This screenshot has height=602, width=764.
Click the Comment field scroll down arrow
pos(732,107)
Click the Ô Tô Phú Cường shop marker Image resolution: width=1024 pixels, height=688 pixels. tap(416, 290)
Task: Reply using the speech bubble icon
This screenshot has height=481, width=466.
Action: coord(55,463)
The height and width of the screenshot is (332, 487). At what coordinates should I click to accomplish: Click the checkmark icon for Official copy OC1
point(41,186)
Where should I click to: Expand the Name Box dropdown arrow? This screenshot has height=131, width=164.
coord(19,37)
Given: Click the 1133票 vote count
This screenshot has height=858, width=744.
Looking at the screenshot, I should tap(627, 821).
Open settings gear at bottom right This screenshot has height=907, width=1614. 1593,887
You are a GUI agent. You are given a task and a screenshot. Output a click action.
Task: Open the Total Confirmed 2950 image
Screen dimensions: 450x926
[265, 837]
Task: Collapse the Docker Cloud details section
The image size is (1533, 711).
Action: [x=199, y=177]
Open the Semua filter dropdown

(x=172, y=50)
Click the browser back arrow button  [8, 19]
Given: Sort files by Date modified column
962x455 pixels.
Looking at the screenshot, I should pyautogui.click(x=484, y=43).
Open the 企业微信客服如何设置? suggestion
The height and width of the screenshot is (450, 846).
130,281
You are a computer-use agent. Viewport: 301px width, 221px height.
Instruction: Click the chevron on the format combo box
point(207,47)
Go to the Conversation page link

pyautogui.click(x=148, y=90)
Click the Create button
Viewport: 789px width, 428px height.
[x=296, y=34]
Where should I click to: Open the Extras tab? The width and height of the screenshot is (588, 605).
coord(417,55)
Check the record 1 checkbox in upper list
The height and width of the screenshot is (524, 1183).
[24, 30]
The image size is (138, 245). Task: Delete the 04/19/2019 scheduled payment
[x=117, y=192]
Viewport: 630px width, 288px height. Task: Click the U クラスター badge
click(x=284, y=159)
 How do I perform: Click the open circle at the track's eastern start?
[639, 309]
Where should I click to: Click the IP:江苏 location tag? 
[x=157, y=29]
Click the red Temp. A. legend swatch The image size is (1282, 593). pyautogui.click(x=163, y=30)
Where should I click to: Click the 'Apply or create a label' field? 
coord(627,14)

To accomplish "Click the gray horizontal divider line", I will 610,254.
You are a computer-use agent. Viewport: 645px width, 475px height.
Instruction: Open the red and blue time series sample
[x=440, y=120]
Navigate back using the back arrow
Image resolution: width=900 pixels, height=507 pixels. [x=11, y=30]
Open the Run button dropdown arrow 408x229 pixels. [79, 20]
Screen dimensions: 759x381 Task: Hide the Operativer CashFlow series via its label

----

**Work task:** Your response should be made up of the lines in the data that contain the word "agent".

**Task solution:**
You are a GUI agent. You are given a task and a screenshot. Output a click action.
You are a computer-use agent. Viewport: 301px width, 221px height.
You are a computer-use agent. Viewport: 645px width, 475px height.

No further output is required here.